• [Jobs]
1. Decide whether each statement agrees with the one-to-one functions solution, answering yes or no and quoting the deciding words of that solution: (a) A function passes the Horizontal Line Test when every horizontal line meets its graph at most once. (b) The question asks for a function that is one-to-one on $$(-\infty, \infty)$$. (c) In a one-to-one function, two different input values may give the same output value.
2. Write the next part of the one-to-one functions solution, picking up after its last sentence.

Question

Sketch a graph of a function that is one-to-one on the intervals $$(-\infty,-2]$$ and $$[-2, \infty)$$ but is not one-to-one on $$(-\infty, \infty)$$.

Answer

**step1 Understanding One-to-One Functions and the Horizontal Line Test**

A function is said to be one-to-one if each unique output value (y-value) corresponds to exactly one unique input value (x-value). In simpler terms, no two different input values can produce the same output value. Graphically, we can test if a function is one-to-one using the Horizontal Line Test: if any horizontal line drawn across the function's graph intersects the graph at most once, then the function is one-to-one. If a horizontal line intersects the graph more than once, the function is not one-to-one.

• [Dataset excerpt]

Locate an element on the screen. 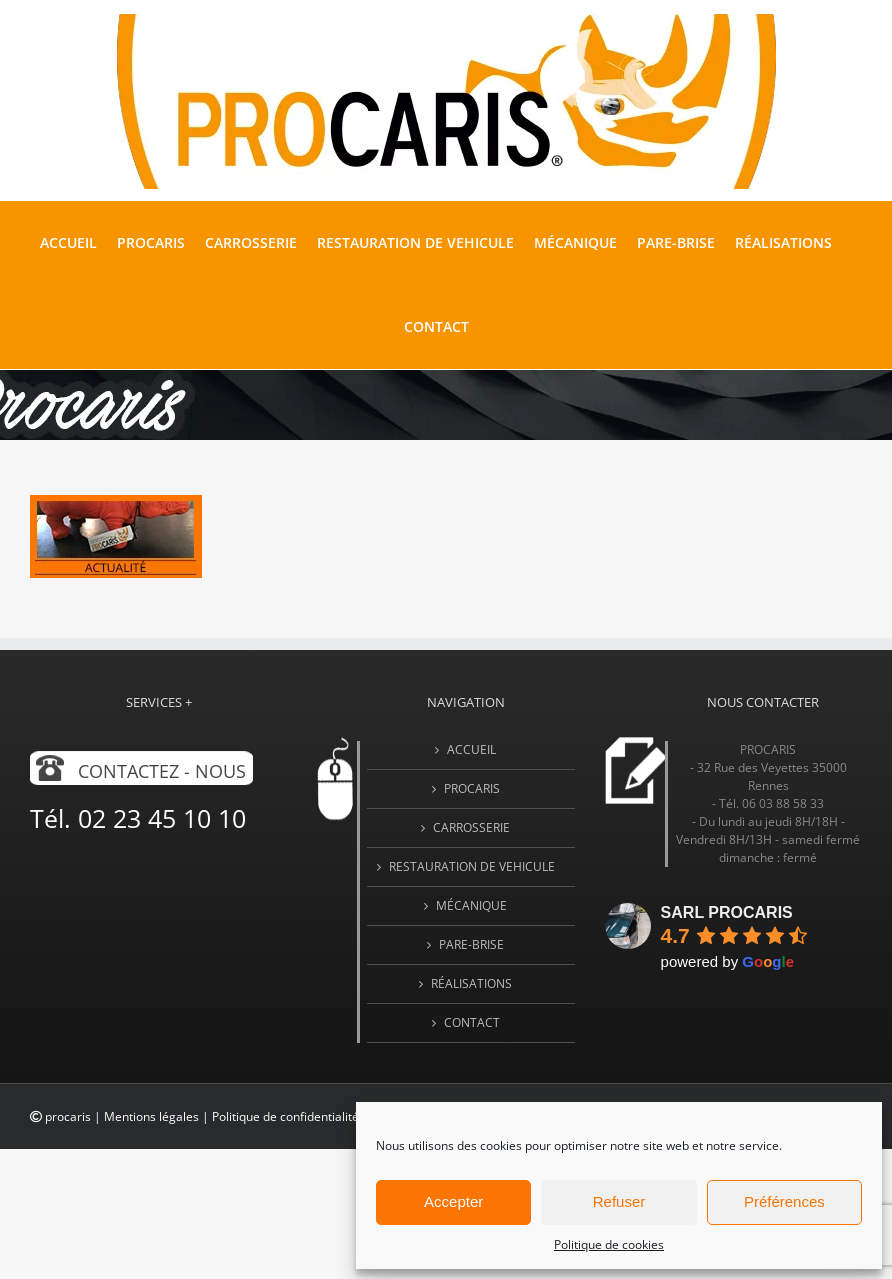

• [The responses]
1.
(a) Yes: "if any horizontal line drawn across the function's graph intersects the graph at most once, then the function is one-to-one."
(b) No: "but is not one-to-one on $$(-\infty, \infty)$$"
(c) No: "no two different input values can produce the same output value."

2.
**step2 Analyzing the Given Conditions**

The problem asks us to sketch a function that satisfies three specific conditions:

1. **One-to-one on the interval $$(-\infty, -2]$$**: This means that for all $$x$$ values less than or equal to $$-2$$, the graph must pass the Horizontal Line Test. Graphically, this implies that the function must be strictly increasing or strictly decreasing (monotonic) for all $$x \le -2$$.

2. **One-to-one on the interval $$[-2, \infty)$$**: Similarly, for all $$x$$ values greater than or equal to $$-2$$, the graph must pass the Horizontal Line Test. This means the function must also be strictly increasing or strictly decreasing (monotonic) for all $$x \ge -2$$.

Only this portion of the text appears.